Why the fastest engineering now happens before anything is built

The future of manufacturing competitiveness may depend less on building faster prototypes and more on building better virtual ones. As digital engineering reshapes product development across industry, technologies once associated primarily with elite motorsport are increasingly becoming central to how manufacturers design, test and optimise products long before physical production begins.

That trend is reflected in a new collaboration between Siemens and the ORECA Group, the motorsport engineering organisation behind a number of high-performance racing programmes. The company has selected Siemens’ Simcenter software, part of the Siemens Xcelerator portfolio, to support computational fluid dynamics (CFD) and composite structural optimisation across its racing vehicle development programmes, including the Le Mans 24 Hours hypercar programme with Ford Motor Company.

Although the announcement centres on motorsport, its wider significance lies in the continued convergence of digital simulation, digital twins and software-driven engineering. These capabilities are increasingly being adopted across manufacturing sectors seeking to shorten development cycles, reduce reliance on physical testing and improve product performance before production begins.

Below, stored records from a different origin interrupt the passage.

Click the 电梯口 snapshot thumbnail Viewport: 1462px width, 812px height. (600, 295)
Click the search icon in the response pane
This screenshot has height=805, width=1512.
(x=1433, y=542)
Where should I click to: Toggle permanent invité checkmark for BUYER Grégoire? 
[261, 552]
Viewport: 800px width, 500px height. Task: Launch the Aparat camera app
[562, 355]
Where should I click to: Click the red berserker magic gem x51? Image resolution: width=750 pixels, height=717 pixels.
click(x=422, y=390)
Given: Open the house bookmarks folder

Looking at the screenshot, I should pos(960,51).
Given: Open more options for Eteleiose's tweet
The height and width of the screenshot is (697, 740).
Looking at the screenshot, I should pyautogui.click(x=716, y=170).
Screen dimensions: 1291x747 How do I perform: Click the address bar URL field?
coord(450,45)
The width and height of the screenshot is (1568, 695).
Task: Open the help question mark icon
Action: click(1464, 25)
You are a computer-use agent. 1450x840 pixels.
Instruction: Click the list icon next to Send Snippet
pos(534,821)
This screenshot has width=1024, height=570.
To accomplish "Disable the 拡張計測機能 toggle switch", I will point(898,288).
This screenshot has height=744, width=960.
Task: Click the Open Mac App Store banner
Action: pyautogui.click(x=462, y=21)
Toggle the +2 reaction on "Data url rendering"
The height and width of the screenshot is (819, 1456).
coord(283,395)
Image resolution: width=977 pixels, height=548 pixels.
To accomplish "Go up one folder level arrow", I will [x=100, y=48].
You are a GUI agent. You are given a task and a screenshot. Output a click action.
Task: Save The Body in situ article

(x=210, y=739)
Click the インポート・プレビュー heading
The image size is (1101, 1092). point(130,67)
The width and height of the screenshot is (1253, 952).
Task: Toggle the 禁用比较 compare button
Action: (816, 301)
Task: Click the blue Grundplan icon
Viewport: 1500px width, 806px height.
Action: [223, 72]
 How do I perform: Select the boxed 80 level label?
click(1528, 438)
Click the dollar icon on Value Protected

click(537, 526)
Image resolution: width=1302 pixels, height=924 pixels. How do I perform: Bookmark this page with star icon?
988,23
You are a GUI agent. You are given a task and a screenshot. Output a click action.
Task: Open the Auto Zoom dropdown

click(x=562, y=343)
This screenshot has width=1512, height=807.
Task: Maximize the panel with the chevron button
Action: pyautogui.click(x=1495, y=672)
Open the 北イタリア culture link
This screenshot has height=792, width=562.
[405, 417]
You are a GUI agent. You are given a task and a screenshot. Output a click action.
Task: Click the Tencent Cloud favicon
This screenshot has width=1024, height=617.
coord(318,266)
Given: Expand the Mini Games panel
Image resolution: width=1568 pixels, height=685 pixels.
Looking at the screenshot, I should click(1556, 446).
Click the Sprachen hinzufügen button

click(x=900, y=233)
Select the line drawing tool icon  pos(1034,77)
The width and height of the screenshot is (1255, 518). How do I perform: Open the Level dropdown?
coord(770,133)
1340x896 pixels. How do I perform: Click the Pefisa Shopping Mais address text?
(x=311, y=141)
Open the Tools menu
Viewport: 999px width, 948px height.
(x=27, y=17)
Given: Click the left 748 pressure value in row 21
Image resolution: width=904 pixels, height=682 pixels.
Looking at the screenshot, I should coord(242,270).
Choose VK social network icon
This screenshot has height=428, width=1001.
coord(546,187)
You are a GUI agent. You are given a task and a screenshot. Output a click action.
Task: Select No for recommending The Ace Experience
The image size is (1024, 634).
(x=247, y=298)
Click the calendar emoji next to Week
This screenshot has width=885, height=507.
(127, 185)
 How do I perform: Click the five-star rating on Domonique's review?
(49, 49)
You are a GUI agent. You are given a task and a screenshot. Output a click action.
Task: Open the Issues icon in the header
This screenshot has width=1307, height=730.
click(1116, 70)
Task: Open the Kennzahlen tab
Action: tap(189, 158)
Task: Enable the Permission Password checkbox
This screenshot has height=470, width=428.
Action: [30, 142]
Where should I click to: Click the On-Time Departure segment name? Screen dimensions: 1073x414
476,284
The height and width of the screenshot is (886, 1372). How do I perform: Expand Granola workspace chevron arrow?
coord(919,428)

For manufacturers facing growing pressure to reduce development costs while bringing increasingly complex products to market more quickly, the ability to validate engineering decisions in a virtual environment is becoming a core element of digital transformation.

Virtual engineering is changing product development

Engineering has traditionally relied on successive rounds of physical prototyping to validate design decisions. While simulation has been part of product development for many years, advances in computing power and software integration are allowing manufacturers to model far more complex interactions between different engineering disciplines before a product is ever built.

ORECA has replaced its legacy CFD environment with Siemens’ technologies as it seeks to expand the use of advanced simulation across its racing programmes.

The company says the new environment will improve simulation efficiency while enabling more advanced multiphysics analysis and stronger workflow integration across its engineering teams.

Rather than examining individual engineering disciplines in isolation, multiphysics simulation allows engineers to understand how aerodynamic, thermal and mechanical factors interact simultaneously. That provides a more comprehensive understanding of how products are likely to behave under real operating conditions.

The approach reflects a broader shift in manufacturing, where digital transformation increasingly focuses on creating connected engineering environments rather than deploying standalone software tools.

By linking design, simulation and optimisation more closely together, manufacturers can identify potential performance issues earlier in development, reducing both engineering risk and the need for costly physical iterations.

Digital twins continue to move into mainstream manufacturing

At the centre of Siemens’ approach is the digital twin, which enables engineers to evaluate and refine designs in a virtual environment before committing to production.

ORECA is using Simcenter STAR-CCM+ to support CFD workflows and carry out complex multiphysics simulations combining aerodynamic, thermal and brake-related effects. Simcenter Optistruct is being used to optimise carbon fibre composite layups, helping engineers balance stiffness and weight in components where performance is critical.

Jean-Philippe Pelaprat, head of aerodynamics at the ORECA Group, said the organisation had been seeking a simulation environment capable of supporting faster and more streamlined workflows from design through simulation while enabling new forms of multiphysics analysis. He said Siemens’ software gives engineering teams greater flexibility to conduct more advanced simulations and optimise composite structures within a demanding motorsport environment.

Siemens says the collaboration forms part of its wider focus on digital twin technologies and software-driven engineering. According to the company, these approaches support virtual-first development by reducing reliance on physical testing while enabling continuous performance optimisation throughout the engineering process.

Sam Mahalingam, executive vice-president of Simulation, HPC and AI at Siemens Digital Industries Software, said the collaboration demonstrates how simulation-driven engineering enables organisations to explore new design approaches by combining advanced CFD and composite optimisation within a digital twin environment. He said the technologies are intended to support innovation in some of the world’s most demanding engineering programmes.

While motorsport often serves as a proving ground for advanced engineering techniques, the underlying technologies are increasingly relevant far beyond the race circuit. Automotive manufacturers and companies across advanced manufacturing face many of the same pressures to improve product performance, shorten development times and manage increasingly complex engineering requirements.

As digital transformation continues to reshape manufacturing, competitive advantage is likely to depend not only on how efficiently products are made, but also on how intelligently they are engineered before production begins. The growing use of simulation-driven development suggests that, for many manufacturers, the most valuable factory may increasingly be the virtual one.